**Directions**
Copy every line of the material below word for word.

**Records**
*** Begin section ***
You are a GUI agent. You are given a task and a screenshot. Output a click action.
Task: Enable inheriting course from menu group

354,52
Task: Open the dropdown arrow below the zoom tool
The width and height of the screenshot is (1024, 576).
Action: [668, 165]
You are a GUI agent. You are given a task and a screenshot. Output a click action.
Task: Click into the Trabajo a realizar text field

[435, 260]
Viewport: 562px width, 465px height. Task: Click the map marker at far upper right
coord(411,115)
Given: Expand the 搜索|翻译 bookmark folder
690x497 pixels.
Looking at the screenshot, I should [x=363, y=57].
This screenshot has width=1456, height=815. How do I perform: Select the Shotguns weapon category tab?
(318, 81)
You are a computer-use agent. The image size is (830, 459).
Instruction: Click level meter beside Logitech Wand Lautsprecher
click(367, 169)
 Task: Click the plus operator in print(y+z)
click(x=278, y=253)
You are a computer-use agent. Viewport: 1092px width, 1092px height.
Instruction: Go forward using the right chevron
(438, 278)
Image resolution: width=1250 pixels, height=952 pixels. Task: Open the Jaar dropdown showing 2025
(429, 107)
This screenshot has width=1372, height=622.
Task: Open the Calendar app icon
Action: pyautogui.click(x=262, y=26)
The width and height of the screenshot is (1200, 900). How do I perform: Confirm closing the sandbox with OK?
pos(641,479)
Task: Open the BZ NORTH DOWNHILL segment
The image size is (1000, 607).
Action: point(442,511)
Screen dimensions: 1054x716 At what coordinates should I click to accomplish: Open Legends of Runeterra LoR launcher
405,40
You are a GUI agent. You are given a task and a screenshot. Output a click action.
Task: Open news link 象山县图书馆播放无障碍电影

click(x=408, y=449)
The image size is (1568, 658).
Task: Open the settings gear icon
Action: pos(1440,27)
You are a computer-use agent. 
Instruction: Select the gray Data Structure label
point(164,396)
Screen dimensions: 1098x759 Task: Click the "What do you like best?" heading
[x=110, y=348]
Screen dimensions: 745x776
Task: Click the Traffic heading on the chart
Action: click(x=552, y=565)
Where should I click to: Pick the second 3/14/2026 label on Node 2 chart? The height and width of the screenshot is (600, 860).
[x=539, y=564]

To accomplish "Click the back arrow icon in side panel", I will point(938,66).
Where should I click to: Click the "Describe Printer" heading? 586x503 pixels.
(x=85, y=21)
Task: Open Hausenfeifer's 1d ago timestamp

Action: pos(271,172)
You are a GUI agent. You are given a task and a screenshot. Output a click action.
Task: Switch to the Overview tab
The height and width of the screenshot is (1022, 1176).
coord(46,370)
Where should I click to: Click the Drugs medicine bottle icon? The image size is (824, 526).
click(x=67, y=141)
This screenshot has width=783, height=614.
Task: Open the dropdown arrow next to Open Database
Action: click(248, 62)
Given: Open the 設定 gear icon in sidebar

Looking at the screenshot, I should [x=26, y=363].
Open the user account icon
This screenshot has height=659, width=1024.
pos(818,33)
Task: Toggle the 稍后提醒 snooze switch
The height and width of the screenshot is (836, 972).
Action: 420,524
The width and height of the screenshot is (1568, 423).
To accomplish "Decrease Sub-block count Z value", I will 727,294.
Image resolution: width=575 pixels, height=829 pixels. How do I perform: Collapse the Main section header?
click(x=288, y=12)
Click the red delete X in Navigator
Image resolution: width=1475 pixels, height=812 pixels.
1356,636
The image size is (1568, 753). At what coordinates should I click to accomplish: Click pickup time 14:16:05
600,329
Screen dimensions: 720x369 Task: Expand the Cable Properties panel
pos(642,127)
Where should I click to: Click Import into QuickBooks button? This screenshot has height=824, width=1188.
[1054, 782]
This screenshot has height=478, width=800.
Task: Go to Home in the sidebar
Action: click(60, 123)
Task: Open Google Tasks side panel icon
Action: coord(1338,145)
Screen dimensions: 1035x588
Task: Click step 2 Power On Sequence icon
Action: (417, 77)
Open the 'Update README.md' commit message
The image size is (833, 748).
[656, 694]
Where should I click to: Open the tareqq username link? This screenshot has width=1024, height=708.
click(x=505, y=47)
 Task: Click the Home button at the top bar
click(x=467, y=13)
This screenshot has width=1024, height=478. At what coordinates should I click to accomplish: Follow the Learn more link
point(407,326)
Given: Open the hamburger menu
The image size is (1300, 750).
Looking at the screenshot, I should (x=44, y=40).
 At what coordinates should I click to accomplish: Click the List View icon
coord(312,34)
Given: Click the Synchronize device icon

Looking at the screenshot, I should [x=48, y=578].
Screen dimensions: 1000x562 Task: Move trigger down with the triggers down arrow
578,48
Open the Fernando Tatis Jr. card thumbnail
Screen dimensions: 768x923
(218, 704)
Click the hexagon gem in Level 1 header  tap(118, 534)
*** End section ***
**Answer to the exercise**
You are a GUI agent. You are given a task and a screenshot. Output a click action.
Task: Enable inheriting course from menu group

354,52
Task: Open the dropdown arrow below the zoom tool
The width and height of the screenshot is (1024, 576).
Action: [668, 165]
You are a GUI agent. You are given a task and a screenshot. Output a click action.
Task: Click into the Trabajo a realizar text field

[435, 260]
Viewport: 562px width, 465px height. Task: Click the map marker at far upper right
coord(411,115)
Given: Expand the 搜索|翻译 bookmark folder
690x497 pixels.
Looking at the screenshot, I should [x=363, y=57].
This screenshot has width=1456, height=815. How do I perform: Select the Shotguns weapon category tab?
(318, 81)
You are a computer-use agent. The image size is (830, 459).
Instruction: Click level meter beside Logitech Wand Lautsprecher
click(367, 169)
 Task: Click the plus operator in print(y+z)
click(x=278, y=253)
You are a computer-use agent. Viewport: 1092px width, 1092px height.
Instruction: Go forward using the right chevron
(438, 278)
Image resolution: width=1250 pixels, height=952 pixels. Task: Open the Jaar dropdown showing 2025
(429, 107)
This screenshot has width=1372, height=622.
Task: Open the Calendar app icon
Action: pyautogui.click(x=262, y=26)
The width and height of the screenshot is (1200, 900). How do I perform: Confirm closing the sandbox with OK?
pos(641,479)
Task: Open the BZ NORTH DOWNHILL segment
The image size is (1000, 607).
Action: point(442,511)
Screen dimensions: 1054x716 At what coordinates should I click to accomplish: Open Legends of Runeterra LoR launcher
405,40
You are a GUI agent. You are given a task and a screenshot. Output a click action.
Task: Open news link 象山县图书馆播放无障碍电影

click(x=408, y=449)
The image size is (1568, 658).
Task: Open the settings gear icon
Action: pos(1440,27)
You are a computer-use agent. 
Instruction: Select the gray Data Structure label
point(164,396)
Screen dimensions: 1098x759 Task: Click the "What do you like best?" heading
[x=110, y=348]
Screen dimensions: 745x776
Task: Click the Traffic heading on the chart
Action: click(x=552, y=565)
Where should I click to: Pick the second 3/14/2026 label on Node 2 chart? The height and width of the screenshot is (600, 860).
[x=539, y=564]

To accomplish "Click the back arrow icon in side panel", I will point(938,66).
Where should I click to: Click the "Describe Printer" heading? 586x503 pixels.
(x=85, y=21)
Task: Open Hausenfeifer's 1d ago timestamp

Action: pos(271,172)
You are a GUI agent. You are given a task and a screenshot. Output a click action.
Task: Switch to the Overview tab
The height and width of the screenshot is (1022, 1176).
coord(46,370)
Where should I click to: Click the Drugs medicine bottle icon? The image size is (824, 526).
click(x=67, y=141)
This screenshot has width=783, height=614.
Task: Open the dropdown arrow next to Open Database
Action: click(248, 62)
Given: Open the 設定 gear icon in sidebar

Looking at the screenshot, I should [x=26, y=363].
Open the user account icon
This screenshot has height=659, width=1024.
pos(818,33)
Task: Toggle the 稍后提醒 snooze switch
The height and width of the screenshot is (836, 972).
Action: 420,524
The width and height of the screenshot is (1568, 423).
To accomplish "Decrease Sub-block count Z value", I will 727,294.
Image resolution: width=575 pixels, height=829 pixels. How do I perform: Collapse the Main section header?
click(x=288, y=12)
Click the red delete X in Navigator
Image resolution: width=1475 pixels, height=812 pixels.
1356,636
The image size is (1568, 753). At what coordinates should I click to accomplish: Click pickup time 14:16:05
600,329
Screen dimensions: 720x369 Task: Expand the Cable Properties panel
pos(642,127)
Where should I click to: Click Import into QuickBooks button? This screenshot has height=824, width=1188.
[1054, 782]
This screenshot has height=478, width=800.
Task: Go to Home in the sidebar
Action: click(60, 123)
Task: Open Google Tasks side panel icon
Action: coord(1338,145)
Screen dimensions: 1035x588
Task: Click step 2 Power On Sequence icon
Action: (417, 77)
Open the 'Update README.md' commit message
The image size is (833, 748).
[656, 694]
Where should I click to: Open the tareqq username link? This screenshot has width=1024, height=708.
click(x=505, y=47)
 Task: Click the Home button at the top bar
click(x=467, y=13)
This screenshot has width=1024, height=478. At what coordinates should I click to accomplish: Follow the Learn more link
point(407,326)
Given: Open the hamburger menu
The image size is (1300, 750).
Looking at the screenshot, I should (x=44, y=40).
 At what coordinates should I click to accomplish: Click the List View icon
coord(312,34)
Given: Click the Synchronize device icon

Looking at the screenshot, I should [x=48, y=578].
Screen dimensions: 1000x562 Task: Move trigger down with the triggers down arrow
578,48
Open the Fernando Tatis Jr. card thumbnail
Screen dimensions: 768x923
(218, 704)
Click the hexagon gem in Level 1 header  tap(118, 534)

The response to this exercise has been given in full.